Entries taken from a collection
═══
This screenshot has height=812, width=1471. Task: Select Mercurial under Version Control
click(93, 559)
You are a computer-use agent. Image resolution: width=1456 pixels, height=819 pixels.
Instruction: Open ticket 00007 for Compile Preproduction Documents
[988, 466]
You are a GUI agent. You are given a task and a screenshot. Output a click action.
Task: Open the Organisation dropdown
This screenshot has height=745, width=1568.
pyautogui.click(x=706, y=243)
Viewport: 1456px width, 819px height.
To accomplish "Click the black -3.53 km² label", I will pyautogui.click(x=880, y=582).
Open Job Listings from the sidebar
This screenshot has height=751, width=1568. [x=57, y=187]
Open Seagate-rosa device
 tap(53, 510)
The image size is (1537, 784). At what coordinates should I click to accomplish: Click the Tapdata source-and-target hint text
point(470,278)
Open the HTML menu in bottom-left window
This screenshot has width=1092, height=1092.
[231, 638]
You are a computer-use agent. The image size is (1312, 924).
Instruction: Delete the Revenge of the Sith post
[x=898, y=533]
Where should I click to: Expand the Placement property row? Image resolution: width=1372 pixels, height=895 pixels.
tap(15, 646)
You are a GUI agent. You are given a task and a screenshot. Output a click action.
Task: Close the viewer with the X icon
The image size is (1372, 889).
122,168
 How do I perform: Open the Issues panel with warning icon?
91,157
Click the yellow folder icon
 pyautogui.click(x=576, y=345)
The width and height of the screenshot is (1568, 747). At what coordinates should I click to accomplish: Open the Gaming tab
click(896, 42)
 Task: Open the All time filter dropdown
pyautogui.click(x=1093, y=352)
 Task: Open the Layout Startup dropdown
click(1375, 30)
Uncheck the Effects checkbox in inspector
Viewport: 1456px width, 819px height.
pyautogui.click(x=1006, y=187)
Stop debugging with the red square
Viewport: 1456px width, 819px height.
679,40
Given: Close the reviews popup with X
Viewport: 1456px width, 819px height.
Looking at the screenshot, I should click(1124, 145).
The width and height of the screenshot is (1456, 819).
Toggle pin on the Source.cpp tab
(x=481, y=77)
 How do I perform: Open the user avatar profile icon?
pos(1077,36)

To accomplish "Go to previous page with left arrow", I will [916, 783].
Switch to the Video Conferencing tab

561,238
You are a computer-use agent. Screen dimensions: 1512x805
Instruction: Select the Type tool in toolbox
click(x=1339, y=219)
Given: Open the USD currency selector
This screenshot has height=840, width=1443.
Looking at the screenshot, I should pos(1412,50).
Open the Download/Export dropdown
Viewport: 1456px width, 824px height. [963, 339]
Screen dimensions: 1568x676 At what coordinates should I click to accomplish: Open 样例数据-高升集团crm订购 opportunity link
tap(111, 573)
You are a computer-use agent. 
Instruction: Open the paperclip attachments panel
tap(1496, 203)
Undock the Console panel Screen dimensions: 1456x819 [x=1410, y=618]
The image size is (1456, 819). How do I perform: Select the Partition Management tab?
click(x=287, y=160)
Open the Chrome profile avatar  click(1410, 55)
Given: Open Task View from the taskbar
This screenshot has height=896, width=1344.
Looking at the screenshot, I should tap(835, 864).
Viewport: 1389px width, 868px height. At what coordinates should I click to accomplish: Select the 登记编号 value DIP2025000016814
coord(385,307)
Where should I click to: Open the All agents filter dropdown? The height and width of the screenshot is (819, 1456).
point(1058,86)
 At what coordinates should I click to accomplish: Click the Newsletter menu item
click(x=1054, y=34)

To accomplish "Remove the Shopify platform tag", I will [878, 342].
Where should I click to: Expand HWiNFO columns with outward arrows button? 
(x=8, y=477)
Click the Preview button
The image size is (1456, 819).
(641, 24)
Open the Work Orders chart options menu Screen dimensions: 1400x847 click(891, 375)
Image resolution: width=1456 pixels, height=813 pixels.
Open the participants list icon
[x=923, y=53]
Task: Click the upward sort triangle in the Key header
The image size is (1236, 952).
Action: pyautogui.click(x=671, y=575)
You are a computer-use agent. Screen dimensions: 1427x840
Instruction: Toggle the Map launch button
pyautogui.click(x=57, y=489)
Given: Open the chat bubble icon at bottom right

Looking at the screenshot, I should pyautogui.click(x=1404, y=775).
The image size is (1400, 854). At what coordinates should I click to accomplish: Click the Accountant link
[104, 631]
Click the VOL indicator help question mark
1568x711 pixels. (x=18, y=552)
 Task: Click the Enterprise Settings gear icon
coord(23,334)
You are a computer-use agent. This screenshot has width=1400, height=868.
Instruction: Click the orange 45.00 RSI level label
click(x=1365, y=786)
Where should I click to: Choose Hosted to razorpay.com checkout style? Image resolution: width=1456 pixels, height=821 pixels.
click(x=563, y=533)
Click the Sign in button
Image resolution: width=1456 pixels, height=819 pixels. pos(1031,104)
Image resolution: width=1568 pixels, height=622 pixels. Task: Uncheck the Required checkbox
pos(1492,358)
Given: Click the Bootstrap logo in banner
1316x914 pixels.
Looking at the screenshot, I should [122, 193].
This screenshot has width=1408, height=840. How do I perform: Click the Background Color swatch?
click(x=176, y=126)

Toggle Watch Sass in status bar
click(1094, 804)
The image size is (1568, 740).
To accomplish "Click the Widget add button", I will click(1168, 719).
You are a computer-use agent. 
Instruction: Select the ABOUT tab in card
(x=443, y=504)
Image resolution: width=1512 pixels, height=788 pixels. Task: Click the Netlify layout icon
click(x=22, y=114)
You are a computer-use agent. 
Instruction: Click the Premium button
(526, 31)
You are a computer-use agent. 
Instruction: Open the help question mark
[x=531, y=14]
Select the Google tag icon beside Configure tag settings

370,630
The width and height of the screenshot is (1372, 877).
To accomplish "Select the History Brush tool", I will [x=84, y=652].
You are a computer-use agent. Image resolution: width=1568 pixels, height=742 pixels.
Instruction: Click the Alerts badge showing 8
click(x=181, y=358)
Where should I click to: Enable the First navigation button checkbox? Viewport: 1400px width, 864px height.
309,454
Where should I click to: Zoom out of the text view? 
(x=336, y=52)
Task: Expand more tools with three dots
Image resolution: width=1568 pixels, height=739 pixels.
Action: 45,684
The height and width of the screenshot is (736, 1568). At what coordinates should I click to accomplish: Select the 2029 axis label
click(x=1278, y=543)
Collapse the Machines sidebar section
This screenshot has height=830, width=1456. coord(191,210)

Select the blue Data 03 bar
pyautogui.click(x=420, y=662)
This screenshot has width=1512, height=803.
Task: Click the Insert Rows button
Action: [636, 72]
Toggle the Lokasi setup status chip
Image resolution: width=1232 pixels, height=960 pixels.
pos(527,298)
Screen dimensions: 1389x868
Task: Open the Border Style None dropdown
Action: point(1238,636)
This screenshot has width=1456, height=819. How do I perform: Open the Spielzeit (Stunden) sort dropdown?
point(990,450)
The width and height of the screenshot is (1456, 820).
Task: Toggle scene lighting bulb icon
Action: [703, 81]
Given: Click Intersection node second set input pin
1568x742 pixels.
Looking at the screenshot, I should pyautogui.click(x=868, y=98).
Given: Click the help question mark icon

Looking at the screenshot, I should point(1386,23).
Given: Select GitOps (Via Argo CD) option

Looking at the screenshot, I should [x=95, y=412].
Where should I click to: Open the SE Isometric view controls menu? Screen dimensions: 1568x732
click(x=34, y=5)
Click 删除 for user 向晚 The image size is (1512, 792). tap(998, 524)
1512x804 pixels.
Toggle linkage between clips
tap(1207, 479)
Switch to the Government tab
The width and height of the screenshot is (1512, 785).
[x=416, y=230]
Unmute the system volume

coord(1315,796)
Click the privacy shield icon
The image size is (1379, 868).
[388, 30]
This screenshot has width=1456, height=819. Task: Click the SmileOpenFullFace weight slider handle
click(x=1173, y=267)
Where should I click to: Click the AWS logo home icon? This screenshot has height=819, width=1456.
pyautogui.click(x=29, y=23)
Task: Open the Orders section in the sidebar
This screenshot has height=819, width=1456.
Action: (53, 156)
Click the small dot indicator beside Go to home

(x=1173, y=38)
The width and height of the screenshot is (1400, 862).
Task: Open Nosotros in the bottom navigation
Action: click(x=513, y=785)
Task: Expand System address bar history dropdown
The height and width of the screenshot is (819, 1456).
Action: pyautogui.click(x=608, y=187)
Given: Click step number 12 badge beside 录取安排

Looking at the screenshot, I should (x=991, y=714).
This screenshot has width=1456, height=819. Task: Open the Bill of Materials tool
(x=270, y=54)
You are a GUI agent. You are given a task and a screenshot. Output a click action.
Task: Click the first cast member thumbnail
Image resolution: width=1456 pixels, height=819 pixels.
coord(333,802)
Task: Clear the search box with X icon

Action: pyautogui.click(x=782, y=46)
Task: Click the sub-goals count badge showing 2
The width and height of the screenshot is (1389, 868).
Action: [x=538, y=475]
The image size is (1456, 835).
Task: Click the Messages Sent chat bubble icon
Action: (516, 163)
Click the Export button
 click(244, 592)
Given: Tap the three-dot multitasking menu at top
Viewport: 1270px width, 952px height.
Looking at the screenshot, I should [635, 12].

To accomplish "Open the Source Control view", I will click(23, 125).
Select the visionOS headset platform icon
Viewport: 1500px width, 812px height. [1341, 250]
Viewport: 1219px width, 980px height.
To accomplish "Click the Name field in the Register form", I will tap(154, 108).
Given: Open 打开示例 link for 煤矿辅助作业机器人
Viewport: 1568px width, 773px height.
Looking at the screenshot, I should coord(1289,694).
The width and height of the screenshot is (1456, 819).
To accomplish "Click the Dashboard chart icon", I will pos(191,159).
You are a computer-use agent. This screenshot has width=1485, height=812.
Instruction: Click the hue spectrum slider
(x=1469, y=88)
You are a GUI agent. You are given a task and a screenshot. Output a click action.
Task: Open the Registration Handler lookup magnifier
═══
Work required
Repeat only the lines starting at the one that contains "Task: Clear the search box with X icon" and ending at the last line above, exactly as written.

Written answer
Task: Clear the search box with X icon

Action: pyautogui.click(x=782, y=46)
Task: Click the sub-goals count badge showing 2
The width and height of the screenshot is (1389, 868).
Action: [x=538, y=475]
The image size is (1456, 835).
Task: Click the Messages Sent chat bubble icon
Action: (516, 163)
Click the Export button
 click(244, 592)
Given: Tap the three-dot multitasking menu at top
Viewport: 1270px width, 952px height.
Looking at the screenshot, I should [635, 12].

To accomplish "Open the Source Control view", I will click(23, 125).
Select the visionOS headset platform icon
Viewport: 1500px width, 812px height. [1341, 250]
Viewport: 1219px width, 980px height.
To accomplish "Click the Name field in the Register form", I will tap(154, 108).
Given: Open 打开示例 link for 煤矿辅助作业机器人
Viewport: 1568px width, 773px height.
Looking at the screenshot, I should coord(1289,694).
The width and height of the screenshot is (1456, 819).
To accomplish "Click the Dashboard chart icon", I will pos(191,159).
You are a computer-use agent. This screenshot has width=1485, height=812.
Instruction: Click the hue spectrum slider
(x=1469, y=88)
You are a GUI agent. You are given a task and a screenshot. Output a click action.
Task: Open the Registration Handler lookup magnifier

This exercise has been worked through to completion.